[patch 6/6] dma: edma: Provide granular accounting

Fri Apr 18 09:22:28 PDT 2014

Hi Thomas,

On 04/18/2014 02:03 AM, Thomas Gleixner wrote:
[..]
>>> @@ -645,7 +652,17 @@ static void edma_callback(unsigned ch_nu
>>>  				vchan_cookie_complete(&edesc->vdesc);
>>>  				edma_execute(echan);
>>>  			} else {
>>> +				int i, n;
>>> +
>>>  				dev_dbg(dev, "Intermediate transfer complete on channel %d\n", ch_num);
>>> +
>>> +				/* Update statistics for tx_status */
>>> +				n = edesc->processed;
>>> +				for (i = edesc->processed_stat; i < n; i++)
>>> +					edesc->residue -= edesc->pset[i].len;
>>> +				edesc->processed_stat = n;
>>> +				edesc->residue_stat = edesc->residue;
>>> +
>>
>> This is a bit of a NAK since it is O(n) on every intermediate transfer
>> completion. I'm not sure of a better way to do it but I certainly don't
>> want the IRQ slowed down anymore... Is there a way to pre-calculate the
>> size of the intermediate transfer and store it somewhere for accounting?
> 
> Yeah, I can do that. Adds an extra field to edma_pset, but that
> shouldnt hurt.

Sure, I guess without adding any more space than you initially did
(added a note on len element in the structure below)

then do something like:
 edma_pset[edesc->processed_stat].sum - edema_pset[edesc->proccessed].sum

and subtract that from the residue in O(1).
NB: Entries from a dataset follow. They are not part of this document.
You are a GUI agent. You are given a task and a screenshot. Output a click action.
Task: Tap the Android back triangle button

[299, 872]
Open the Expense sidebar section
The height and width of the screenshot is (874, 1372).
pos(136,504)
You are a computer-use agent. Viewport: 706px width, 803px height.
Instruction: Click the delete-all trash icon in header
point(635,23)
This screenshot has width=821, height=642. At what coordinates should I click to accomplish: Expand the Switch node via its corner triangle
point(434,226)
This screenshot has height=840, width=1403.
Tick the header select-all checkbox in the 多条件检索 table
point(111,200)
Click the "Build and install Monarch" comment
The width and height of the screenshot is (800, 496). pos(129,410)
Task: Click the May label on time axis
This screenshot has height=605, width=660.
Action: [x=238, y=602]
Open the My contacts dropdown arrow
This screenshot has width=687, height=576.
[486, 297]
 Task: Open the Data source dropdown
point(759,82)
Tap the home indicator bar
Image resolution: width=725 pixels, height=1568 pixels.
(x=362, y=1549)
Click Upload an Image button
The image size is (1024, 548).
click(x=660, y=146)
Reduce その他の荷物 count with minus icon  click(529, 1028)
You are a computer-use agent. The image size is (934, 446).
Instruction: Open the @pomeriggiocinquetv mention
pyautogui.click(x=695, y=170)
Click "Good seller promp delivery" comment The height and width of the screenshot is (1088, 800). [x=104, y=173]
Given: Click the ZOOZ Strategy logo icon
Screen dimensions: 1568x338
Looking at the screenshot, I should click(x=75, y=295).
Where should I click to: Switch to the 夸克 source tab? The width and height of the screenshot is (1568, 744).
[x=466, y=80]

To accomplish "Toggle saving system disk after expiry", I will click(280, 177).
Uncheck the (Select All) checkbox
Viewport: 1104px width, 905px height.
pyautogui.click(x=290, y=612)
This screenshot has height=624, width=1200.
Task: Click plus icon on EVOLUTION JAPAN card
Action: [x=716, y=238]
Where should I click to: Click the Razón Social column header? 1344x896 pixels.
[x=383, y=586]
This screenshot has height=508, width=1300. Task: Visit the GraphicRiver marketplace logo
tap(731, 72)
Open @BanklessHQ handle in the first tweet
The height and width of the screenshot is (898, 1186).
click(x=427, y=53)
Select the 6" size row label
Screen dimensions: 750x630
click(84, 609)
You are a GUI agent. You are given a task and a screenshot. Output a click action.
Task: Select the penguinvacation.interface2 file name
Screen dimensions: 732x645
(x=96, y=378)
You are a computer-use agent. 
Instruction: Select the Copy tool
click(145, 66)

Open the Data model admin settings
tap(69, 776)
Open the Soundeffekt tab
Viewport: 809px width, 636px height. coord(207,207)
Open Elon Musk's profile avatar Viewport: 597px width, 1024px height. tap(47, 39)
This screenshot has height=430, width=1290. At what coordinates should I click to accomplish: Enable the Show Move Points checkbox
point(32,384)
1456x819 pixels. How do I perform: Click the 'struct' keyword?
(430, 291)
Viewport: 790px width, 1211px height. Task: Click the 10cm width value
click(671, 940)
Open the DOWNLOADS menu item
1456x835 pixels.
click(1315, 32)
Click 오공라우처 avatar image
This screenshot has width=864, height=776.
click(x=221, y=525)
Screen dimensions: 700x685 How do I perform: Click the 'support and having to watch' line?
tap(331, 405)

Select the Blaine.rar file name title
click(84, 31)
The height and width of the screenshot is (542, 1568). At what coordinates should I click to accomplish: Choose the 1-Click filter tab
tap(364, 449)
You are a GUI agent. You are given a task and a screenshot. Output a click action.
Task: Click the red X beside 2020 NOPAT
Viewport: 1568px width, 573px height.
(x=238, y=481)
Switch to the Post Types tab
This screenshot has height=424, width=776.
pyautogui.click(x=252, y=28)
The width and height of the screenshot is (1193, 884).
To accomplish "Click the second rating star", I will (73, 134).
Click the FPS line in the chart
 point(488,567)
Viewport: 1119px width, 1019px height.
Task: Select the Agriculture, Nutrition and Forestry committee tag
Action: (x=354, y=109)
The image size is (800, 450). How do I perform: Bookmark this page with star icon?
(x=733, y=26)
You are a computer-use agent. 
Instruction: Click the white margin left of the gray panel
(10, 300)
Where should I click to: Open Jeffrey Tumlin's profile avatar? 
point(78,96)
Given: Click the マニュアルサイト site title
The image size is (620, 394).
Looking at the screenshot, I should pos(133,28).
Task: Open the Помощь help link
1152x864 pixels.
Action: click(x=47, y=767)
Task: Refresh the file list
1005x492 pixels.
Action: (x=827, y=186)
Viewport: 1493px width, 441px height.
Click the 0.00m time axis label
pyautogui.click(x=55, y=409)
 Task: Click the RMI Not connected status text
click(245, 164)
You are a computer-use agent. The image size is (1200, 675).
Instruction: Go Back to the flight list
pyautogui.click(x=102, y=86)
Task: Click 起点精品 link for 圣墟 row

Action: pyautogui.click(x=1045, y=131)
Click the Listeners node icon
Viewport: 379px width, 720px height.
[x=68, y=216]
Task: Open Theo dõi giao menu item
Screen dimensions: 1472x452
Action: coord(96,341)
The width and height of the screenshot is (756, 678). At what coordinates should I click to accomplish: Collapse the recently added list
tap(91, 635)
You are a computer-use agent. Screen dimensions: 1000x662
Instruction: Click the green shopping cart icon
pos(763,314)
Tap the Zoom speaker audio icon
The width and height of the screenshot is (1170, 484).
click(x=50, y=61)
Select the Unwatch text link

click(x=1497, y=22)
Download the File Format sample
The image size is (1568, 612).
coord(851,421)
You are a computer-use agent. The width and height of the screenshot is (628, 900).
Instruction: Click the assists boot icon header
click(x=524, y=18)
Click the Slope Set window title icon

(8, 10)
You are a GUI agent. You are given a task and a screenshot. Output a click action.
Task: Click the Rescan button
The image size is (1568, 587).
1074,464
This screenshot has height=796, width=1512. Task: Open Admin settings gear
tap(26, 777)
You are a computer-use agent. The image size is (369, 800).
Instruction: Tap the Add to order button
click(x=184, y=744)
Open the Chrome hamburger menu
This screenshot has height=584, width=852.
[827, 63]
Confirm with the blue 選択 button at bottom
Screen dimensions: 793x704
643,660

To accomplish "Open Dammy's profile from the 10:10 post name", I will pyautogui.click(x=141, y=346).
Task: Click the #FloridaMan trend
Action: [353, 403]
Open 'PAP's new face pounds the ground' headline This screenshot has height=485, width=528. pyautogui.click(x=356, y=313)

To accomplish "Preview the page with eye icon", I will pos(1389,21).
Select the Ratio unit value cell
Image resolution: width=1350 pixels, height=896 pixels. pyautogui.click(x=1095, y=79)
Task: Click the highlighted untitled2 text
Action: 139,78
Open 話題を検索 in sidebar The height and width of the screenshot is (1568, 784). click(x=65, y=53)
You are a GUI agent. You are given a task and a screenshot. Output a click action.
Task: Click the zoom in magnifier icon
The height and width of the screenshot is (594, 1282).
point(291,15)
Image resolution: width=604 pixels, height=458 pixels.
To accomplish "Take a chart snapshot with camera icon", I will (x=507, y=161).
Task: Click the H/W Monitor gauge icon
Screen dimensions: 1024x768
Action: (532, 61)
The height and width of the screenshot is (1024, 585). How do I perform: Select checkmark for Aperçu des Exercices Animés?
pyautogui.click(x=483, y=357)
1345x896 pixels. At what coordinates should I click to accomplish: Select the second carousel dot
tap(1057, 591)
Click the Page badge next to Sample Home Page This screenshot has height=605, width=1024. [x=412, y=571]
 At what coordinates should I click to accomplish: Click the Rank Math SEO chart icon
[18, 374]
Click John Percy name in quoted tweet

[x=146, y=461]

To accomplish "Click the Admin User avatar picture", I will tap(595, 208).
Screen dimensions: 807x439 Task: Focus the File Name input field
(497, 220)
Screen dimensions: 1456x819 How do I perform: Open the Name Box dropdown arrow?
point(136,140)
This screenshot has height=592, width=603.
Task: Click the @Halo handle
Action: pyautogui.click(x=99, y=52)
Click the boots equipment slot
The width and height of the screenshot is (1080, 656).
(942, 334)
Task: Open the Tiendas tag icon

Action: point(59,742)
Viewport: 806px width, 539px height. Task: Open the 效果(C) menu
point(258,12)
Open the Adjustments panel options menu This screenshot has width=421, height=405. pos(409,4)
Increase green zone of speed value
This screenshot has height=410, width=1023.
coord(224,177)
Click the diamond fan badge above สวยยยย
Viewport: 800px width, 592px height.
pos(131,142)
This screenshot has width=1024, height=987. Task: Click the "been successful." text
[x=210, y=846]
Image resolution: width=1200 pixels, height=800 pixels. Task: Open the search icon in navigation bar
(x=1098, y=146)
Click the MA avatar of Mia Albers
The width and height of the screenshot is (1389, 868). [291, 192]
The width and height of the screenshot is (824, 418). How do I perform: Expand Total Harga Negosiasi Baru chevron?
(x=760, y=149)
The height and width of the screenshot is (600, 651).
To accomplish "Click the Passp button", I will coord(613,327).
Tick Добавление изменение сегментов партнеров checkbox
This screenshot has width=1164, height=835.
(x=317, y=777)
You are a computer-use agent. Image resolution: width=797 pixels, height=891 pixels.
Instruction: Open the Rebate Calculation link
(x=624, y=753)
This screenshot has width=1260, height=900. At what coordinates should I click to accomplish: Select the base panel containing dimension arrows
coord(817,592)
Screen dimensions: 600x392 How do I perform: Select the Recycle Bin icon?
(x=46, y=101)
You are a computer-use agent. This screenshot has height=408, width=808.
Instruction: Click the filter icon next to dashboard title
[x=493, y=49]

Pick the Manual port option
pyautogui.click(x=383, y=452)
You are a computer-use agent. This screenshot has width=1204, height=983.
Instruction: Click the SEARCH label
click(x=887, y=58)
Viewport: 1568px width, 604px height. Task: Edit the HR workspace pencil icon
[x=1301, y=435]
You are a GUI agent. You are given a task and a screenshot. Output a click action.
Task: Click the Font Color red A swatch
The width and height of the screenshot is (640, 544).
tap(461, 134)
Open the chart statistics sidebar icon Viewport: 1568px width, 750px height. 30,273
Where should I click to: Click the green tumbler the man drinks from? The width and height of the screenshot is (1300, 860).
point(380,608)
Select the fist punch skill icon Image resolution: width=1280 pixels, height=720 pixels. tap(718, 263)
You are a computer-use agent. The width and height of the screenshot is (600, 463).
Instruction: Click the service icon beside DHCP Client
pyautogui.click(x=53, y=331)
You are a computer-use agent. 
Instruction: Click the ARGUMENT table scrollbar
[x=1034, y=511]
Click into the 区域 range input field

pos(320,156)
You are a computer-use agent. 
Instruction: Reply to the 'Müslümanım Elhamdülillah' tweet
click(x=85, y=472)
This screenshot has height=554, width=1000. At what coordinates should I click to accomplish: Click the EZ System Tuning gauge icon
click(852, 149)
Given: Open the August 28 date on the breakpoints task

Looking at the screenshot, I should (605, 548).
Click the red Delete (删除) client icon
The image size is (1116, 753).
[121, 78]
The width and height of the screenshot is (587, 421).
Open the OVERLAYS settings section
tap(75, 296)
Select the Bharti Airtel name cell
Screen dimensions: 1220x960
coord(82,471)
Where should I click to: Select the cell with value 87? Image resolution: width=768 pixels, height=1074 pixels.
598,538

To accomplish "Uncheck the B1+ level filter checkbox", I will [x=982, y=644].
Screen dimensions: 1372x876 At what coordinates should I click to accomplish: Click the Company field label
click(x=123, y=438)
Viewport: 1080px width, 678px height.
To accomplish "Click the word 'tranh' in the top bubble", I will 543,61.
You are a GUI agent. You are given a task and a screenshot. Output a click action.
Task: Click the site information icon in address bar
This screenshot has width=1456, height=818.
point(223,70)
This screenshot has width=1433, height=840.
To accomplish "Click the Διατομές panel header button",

len element in pset can be got rid off as the same sum can be used to
find it in tx_status by len = pset[i].sum - pset[i-1].sum.

>> Also another thing is I don't think processed_stat is required at all,
>> because I think you introduced it for the possibility that there might
>> be delays in processing interrupts for intermediate transfers. That is
> 
> No, I introduced it to not walk the full list of psets in every
> tx_status() call. It's keeping track of the already finished slots.

Ah, ok. cool.

>> actually an impossibility because such a scenario would result in
>> catastrophic failure anyway. Because for intermediate transfer
>> interrupts shouldn't be missed, so in this case you can just do:
>>
>> for (i = 1; i <= MAX_NR_SG; i++) {
>> 	edesc->residue -= edesc->pset[edesc->processed - i].len;
>> }
>>
>> I think that'll work.
> 
> No. The point is:
> 
> submit()
> 
> tx_status()
> 	
>   We dont want to iterate through all psets when we are polling in a
>   loop. So we progress processed_stat when we see a finished slot.
>   And thereby we adjust edesc->residue.

Ah ok, that's certainly fast to skip all progressive updates and jump to
the current.

>>> +
>>> +		/* Otherwise mark it done and update residue[_stat]. */
>>> +		edesc->processed_stat++;
>>> +		edesc->residue -= pset->len;
>>> +		edesc->residue_stat = edesc->residue;
>>> +	}
>>
>>
>> Also, just curious - doesn't calling status too aggressively result in
>> any slowness for you? Since vchan lock spinlock will be held during the
>> duration of this processing, and interrupts would be disabled causing
>> edma_callback interrupt delays possibly. I'm not saying you introduced
>> the lock or anything because status would previously also hold the lock.
>> I just haven't played status enough to know how it will behave when
>> happening concurrently with DMA transfers.
> 
> Well, in the case I'm looking at (cyclic transfer) I do not care about
> the interrupt at all. I get a notification for the first incoming
> packet via the peripheral and go from there.
> 
> But yes, it might cause slight delays for the interrupt in the SG
> case. Though the irq disabled region is small if you actively poll as
> we keep track of the processed slots and therefor only have one or two
> readouts to process.
> 
> But as Russell pointed out, this should be rewritten by updating the
> chain on the fly and not waiting until MAX_SG has been processed.

Ok, sounds good. Thanks.

regards,
  -Joel